What the task asks =>
Search the data for the word "beside" and copy every line where it occurs.

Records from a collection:
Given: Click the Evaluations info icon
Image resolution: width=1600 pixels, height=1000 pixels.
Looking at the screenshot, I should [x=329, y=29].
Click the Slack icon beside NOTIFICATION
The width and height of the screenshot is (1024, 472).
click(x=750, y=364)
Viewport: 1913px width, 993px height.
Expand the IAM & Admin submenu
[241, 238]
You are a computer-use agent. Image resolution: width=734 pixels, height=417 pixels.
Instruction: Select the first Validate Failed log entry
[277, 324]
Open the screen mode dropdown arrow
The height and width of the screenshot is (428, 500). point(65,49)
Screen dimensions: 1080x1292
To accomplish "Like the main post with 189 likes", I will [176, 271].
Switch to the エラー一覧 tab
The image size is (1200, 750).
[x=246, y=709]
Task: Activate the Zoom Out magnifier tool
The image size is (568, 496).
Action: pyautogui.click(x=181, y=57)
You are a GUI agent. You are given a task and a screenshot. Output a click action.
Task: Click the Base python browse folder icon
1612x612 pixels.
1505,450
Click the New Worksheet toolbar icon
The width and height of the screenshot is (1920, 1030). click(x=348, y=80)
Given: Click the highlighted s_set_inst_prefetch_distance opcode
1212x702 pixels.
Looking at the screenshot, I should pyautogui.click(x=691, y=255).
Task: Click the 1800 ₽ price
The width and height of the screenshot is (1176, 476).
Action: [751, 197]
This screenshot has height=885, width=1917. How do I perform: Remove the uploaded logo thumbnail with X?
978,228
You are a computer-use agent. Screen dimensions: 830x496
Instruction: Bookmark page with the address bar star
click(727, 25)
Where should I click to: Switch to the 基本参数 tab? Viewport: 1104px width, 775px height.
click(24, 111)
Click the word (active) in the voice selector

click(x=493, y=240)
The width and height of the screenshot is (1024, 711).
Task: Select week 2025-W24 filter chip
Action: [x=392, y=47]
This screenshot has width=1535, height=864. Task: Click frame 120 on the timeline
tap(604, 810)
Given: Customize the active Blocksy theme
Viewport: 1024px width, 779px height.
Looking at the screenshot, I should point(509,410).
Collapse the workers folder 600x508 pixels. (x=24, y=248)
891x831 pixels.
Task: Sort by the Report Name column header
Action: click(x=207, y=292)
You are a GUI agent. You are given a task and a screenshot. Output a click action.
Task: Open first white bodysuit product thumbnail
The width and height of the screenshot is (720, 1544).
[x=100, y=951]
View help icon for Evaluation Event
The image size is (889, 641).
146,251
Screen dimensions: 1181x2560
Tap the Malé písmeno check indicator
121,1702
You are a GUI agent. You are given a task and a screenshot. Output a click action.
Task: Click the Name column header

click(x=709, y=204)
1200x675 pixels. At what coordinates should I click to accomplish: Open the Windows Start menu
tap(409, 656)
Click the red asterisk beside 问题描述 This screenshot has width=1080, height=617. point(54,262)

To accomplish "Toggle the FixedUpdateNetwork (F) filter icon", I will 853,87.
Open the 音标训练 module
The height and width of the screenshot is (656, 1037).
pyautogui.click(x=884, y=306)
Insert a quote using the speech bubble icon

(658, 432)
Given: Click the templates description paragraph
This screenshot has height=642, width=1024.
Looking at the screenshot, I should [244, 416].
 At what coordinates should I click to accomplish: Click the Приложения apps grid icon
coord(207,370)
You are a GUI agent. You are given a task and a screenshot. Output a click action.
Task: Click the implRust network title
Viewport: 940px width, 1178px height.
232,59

Response box =>
Click the Slack icon beside NOTIFICATION
Click the red asterisk beside 问题描述 This screenshot has width=1080, height=617. point(54,262)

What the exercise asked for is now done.